このガイドラインに基づき、猫のワクチンで予防できる主な病気は6種類に分類されます。

中でも「コアワクチン」の対象となる病気は、どれも命の危険性が高いものです。一方「ノンコアワクチン」は、多頭飼いや屋外に出る機会があるなど、他の猫と接触する可能性が高い場合に接種が推奨されます。

  • コアワクチン対象疾患
    「猫汎白血球減少症(猫パルボウイルス感染症:FPV)」「猫ウイルス性鼻気管炎(猫ヘルペスウイルス感染症:FHV)」「猫カリシウイルス感染症(FCV)」の3つです。
  • ノンコアワクチン対象疾患
    「猫白血病ウイルス感染症(FeLV)」「猫免疫不全ウイルス感染症(FIV:猫エイズ)」「猫クラミジア感染症(FChF)」の3つです。

猫汎白血球減少症(FPV)

「猫パルボウイルス」によって引き起こされる致死率の非常に高い伝染性の胃腸炎です。感染猫の便や尿、嘔吐物などに接触することで感染します。特に子猫が感染すると、症状が出てから1日足らずで命を落とすこともある、非常に恐ろしい病気です。

猫ウイルス性鼻気管炎(FHV)

「猫ヘルペスウイルス」による感染症で、いわゆる「猫風邪」の代表的な原因です。くしゃみ、鼻水、発熱、目やに、食欲不振などの症状が見られます。重症化すると脱水症状や衰弱が進み、命を落とすこともあります。子猫や高齢の猫、体力が落ちている猫は特に注意が必要です。

猫カリシウイルス感染症(FCV)

猫ウイルス性鼻気管炎と同様に「猫風邪」の原因となり、混合感染することも多い病気です。くしゃみや鼻水といった風邪の症状のほか、口内炎や舌の潰瘍が特徴的に見られます。肺炎を併発すると重症化し、死亡するケースもあります。

猫白血病ウイルス感染症(FeLV)

感染猫とのグルーミングや食器の共有、ケンカによる咬み傷、母子感染などによってうつる病気です。感染初期には発熱、食欲不振、貧血、リンパ節の腫れといった急性症状が見られます。一度症状が落ち着いてもウイルスは体内に潜伏し、数年後に再活性化するとリンパ腫(血液のがん)や白血病、重度の貧血などを引き起こし、多くは死に至ります。

猫免疫不全ウイルス感染症(FIV)

通称「猫エイズ」とも呼ばれ、主に感染猫とのケンカによる咬み傷から感染します。感染初期に軽い風邪のような症状が出た後、数年間は無症状の期間が続きます。しかし、その後ウイルスの活動が活発になると免疫機能が破壊され、口内炎や下痢、皮膚病など様々な病気を繰り返し、最終的には死に至る病気です。

猫クラミジア感染症(FChF)

正式には「クラミドフィラ・フェリス」という細菌による感染症で、感染猫との接触でうつります。主な症状は結膜炎で、最初は片方の目から粘り気のある目やにが出始め、両目に広がります。くしゃみや鼻水などの呼吸器症状を伴うこともあり、子猫では肺炎を起こして重症化する危険性もあります。

猫のワクチンの種類と値段

猫のワクチンには、複数の病気を一度に予防できる混合ワクチンが主流です。飼育環境や獣医師との相談の上、どの種類のワクチンを接種するかを決めます。

猫の三種混合ワクチン

すべての猫に接種が推奨されるコアワクチンです。室内飼育で他の猫との接触が全くない場合に選択されることが多いです。

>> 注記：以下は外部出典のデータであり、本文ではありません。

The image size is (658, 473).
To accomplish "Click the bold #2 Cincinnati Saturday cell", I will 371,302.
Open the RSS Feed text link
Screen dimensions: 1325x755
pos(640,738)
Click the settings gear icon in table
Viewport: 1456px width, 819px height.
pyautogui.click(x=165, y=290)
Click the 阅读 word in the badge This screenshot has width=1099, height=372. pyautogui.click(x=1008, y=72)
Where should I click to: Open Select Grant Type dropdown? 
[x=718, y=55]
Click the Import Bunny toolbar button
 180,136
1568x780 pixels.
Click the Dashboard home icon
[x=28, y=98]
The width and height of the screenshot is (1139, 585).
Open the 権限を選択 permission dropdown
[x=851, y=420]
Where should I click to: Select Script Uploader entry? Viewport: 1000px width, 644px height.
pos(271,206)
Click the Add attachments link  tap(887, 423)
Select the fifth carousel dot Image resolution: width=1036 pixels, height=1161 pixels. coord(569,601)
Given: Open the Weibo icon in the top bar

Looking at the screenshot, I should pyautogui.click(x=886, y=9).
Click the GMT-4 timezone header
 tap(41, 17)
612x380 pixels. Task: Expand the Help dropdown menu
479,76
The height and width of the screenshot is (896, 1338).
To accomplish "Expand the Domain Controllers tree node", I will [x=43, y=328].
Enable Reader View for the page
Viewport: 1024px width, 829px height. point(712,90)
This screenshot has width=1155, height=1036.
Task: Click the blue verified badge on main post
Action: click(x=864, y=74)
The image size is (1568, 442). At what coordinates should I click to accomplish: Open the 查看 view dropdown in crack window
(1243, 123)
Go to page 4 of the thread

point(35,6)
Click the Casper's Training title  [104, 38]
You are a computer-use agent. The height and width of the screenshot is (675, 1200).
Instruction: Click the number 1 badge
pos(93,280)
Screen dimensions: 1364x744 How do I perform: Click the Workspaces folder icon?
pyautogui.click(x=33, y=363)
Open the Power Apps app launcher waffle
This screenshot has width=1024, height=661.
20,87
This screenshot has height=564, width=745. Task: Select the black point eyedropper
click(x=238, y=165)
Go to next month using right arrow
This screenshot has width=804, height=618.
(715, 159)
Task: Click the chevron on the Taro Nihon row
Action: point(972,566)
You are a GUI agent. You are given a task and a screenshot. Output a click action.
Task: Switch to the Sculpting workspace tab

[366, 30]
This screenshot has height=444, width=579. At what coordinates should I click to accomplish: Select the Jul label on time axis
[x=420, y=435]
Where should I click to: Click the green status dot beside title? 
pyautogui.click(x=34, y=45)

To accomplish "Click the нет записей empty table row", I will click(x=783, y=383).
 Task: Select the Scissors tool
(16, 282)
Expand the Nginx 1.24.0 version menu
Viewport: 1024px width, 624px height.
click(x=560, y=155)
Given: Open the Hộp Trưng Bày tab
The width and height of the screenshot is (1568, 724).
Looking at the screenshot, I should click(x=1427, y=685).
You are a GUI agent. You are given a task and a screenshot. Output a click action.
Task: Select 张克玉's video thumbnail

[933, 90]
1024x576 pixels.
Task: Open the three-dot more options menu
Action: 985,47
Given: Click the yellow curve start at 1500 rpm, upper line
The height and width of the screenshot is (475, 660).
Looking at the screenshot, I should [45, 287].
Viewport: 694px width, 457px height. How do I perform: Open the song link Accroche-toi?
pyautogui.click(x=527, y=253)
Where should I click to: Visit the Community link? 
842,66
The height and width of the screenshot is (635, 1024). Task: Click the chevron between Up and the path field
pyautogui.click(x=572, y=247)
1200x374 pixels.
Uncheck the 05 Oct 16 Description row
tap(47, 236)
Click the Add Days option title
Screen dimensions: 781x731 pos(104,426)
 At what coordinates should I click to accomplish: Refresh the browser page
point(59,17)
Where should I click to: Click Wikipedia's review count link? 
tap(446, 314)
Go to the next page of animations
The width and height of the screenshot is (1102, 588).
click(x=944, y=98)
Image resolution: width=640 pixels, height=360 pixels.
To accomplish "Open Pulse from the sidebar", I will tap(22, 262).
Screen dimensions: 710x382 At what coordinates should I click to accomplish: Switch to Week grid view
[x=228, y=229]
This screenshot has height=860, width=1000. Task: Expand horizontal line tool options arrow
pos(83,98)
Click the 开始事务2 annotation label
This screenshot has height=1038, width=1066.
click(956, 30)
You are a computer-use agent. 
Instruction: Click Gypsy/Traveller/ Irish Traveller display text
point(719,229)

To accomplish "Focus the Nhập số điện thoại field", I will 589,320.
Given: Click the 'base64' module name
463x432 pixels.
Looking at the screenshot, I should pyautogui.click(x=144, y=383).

  • 予防できる病気:猫ウイルス性鼻気管炎、猫カリシウイルス感染症、猫汎白血球減少症
  • 値段の目安:4,000円~6,000円程度

猫の四種混合ワクチン

三種混合ワクチンに、猫白血病ウイルス感染症の予防を加えたワクチンです。屋外に出る機会があったり、多頭飼育の場合に推奨されます。

  • 予防できる病気:三種混合ワクチン + 猫白血病ウイルス感染症
  • 値段の目安:5,000円~7,000円程度

猫の五種混合ワクチン

四種混合ワクチンに、猫クラミジア感染症の予防を加えたワクチンです。猫白血病と同様に、感染リスクがある場合に選択肢となります。

  • 予防できる病気:四種混合ワクチン + 猫クラミジア感染症
  • 値段の目安:5,500円~7,500円程度

猫免疫不全ウイルス感染症に対する単体ワクチン

猫免疫不全ウイルス感染症(FIV)のワクチンは、現在単体でのみ接種可能です。そのため、必要に応じて混合ワクチンと組み合わせて接種します。接種については、その有効性やリスクを獣医師と十分に相談する必要があります。

猫にワクチンを打つ時期は?

猫のワクチン接種計画は「ワクチネーションプログラム」と呼ばれ、猫の年齢や健康状態、生活環境によって最適なスケジュールが異なります。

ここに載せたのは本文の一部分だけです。